EXCERPT:
*** Begin section ***

Don't wait until 2026 to realize you missed the critical shift. Subscribe now for cutting-edge cybersecurity insights that keep you ahead of evolving threats.
#cybersecurity #deepfake #quantumcomputing #AI #infosec #ethicalhacking #cyberdefense #2025yearinreview
Hi, I'm Joshua Schmidt, and welcome back to the audit. As we close out the year, I wanted to take a beat and look back at some of the conversations that really stuck with us. The episodes that made us think differently, the guests who challenged our assumptions, and the moments where we realized cybersecurity isn't just evolving, it's fundamentally transforming. This is our 2025 year in review. Okay, for our first clip, I wanted to share something from episode 72 of the audit that honestly changed how I think about hiring. We sat down with Justin Marciano and Paul Van from Valydia to talk about the deepfake workforce. And this isn't just some distant threat. This is happening right now. Now, towards the end of our conversation, they showed us just how ridiculously easy it is to create a convincing deepfake for a job interview. We're talking minutes, not hours. And the implications? Well, they're staggering. We're looking at national security threats, intellectual property theft, and entire industries vulnerable to infiltration. So settle in and let's take a look back at a year that proved one thing beyond any doubt. In cybersecurity, standing still means falling behind. Let's dive in. Logged back in here on the audit to um to talk with uh I don't know. Who are we talking to today, fellas?
Justin Marciano:Who do we have? Uh it's Justin Marciana here in uh in a different body in my roommate's body. Shout out, shout out Edward Masarro. Um sorry for putting you on the podcast here. Uh, but uh did give me permission to use your name, image, and likeness.
Paul Vann:Uh so here we are. And then we've got uh we've got me as Justin Marciano here, uh a live deepfake we prepared uh a little bit before this call.
Nick Mellem:That is really wild.

*** End section ***

EXTRACTED INFORMATION:
*** Begin section ***

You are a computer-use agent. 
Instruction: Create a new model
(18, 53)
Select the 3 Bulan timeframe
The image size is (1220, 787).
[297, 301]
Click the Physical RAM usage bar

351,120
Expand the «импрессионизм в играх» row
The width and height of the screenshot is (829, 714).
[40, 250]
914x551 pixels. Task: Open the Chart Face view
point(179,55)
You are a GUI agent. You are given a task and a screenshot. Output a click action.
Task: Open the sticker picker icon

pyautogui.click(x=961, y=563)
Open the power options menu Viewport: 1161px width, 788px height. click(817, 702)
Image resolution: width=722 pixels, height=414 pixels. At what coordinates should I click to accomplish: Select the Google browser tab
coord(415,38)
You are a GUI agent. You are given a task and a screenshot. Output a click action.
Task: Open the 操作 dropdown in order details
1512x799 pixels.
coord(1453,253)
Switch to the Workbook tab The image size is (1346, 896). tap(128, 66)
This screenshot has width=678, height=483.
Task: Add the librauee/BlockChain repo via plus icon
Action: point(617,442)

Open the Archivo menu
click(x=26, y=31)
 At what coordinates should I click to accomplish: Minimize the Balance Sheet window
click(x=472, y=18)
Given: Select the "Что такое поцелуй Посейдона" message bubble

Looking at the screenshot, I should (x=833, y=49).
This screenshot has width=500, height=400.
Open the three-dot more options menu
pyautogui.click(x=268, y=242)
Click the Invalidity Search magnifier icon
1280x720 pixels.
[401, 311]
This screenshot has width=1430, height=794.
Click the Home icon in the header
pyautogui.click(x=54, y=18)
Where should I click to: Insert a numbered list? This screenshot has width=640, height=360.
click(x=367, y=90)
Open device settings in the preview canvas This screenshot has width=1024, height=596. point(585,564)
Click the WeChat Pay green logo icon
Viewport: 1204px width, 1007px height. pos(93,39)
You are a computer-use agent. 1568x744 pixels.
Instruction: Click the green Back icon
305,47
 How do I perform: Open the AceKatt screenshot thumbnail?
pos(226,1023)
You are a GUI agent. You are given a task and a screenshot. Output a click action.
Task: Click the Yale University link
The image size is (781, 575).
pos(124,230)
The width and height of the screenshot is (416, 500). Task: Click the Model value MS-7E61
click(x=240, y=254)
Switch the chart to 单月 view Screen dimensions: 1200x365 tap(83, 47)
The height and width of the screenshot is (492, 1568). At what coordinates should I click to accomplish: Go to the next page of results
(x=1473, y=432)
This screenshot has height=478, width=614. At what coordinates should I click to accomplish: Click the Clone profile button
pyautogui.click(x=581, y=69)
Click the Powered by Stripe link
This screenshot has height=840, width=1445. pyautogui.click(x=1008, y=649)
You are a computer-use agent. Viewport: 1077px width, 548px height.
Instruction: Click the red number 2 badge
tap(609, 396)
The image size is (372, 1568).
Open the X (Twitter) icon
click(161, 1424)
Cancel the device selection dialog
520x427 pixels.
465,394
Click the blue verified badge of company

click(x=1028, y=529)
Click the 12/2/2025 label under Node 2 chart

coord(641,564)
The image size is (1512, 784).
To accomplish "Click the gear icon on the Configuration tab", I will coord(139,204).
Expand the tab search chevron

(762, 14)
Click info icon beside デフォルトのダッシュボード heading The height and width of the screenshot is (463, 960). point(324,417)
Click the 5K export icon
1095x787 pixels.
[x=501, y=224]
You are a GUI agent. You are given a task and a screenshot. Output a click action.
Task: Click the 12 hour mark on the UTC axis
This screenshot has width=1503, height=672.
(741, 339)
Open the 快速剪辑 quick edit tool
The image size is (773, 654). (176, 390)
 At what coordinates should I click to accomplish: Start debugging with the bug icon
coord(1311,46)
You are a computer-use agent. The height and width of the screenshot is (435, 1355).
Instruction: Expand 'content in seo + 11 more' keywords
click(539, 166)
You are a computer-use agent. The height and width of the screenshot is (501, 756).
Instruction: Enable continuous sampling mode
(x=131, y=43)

*** End section ***

ASSIGNED TASK 1: In the podcast year-in-review transcript, which episode of the audit does the first clip come from?
ASSIGNED TASK 2: Carry the podcast year-in-review transcript forward from its last line.

YOUR RESPONSE 1: Episode 72.

YOUR RESPONSE 2:
Justin Marciano:So yeah, honestly, as a great explanation, here's here's kind of two different versions, right? Paul's is a live deep fake that was pre-recorded. Um, we can stream live via uh, like if we wanted to actually do a live deep fake, we can. Um the purpose of what I'm doing or this actual product here is more for people that are on the road, on a ski lift. You can essentially just be in a controlled environment and you train a model on that. So that's what's running in the background right now through this camera and with the uh with the voice. And then on Paul's end, you know, you can legitimately produce real-time beepfakes nowadays where you know you take someone's face um and use an audio uh changing tool at the same time and have a conversation just like that.
Eric Brown:And Justin, is that tool called Pickle, the one that you're using?
Justin Marciano:Yeah. So I'm using Pickle and then uh Paul, what what tool did you use again? There's a there's a million open source ones.
Paul Vann:The the video that I recorded is actually fully open source. It's uh using Deep LiveCam. You can install it on your Mac and you can connect your webcam and in real time swap your face. Like I said, this one's pre-recorded, but yeah, we did this one live and just screen recorded the the live rendition.
Nick Mellem:Meaning as Elon Musk.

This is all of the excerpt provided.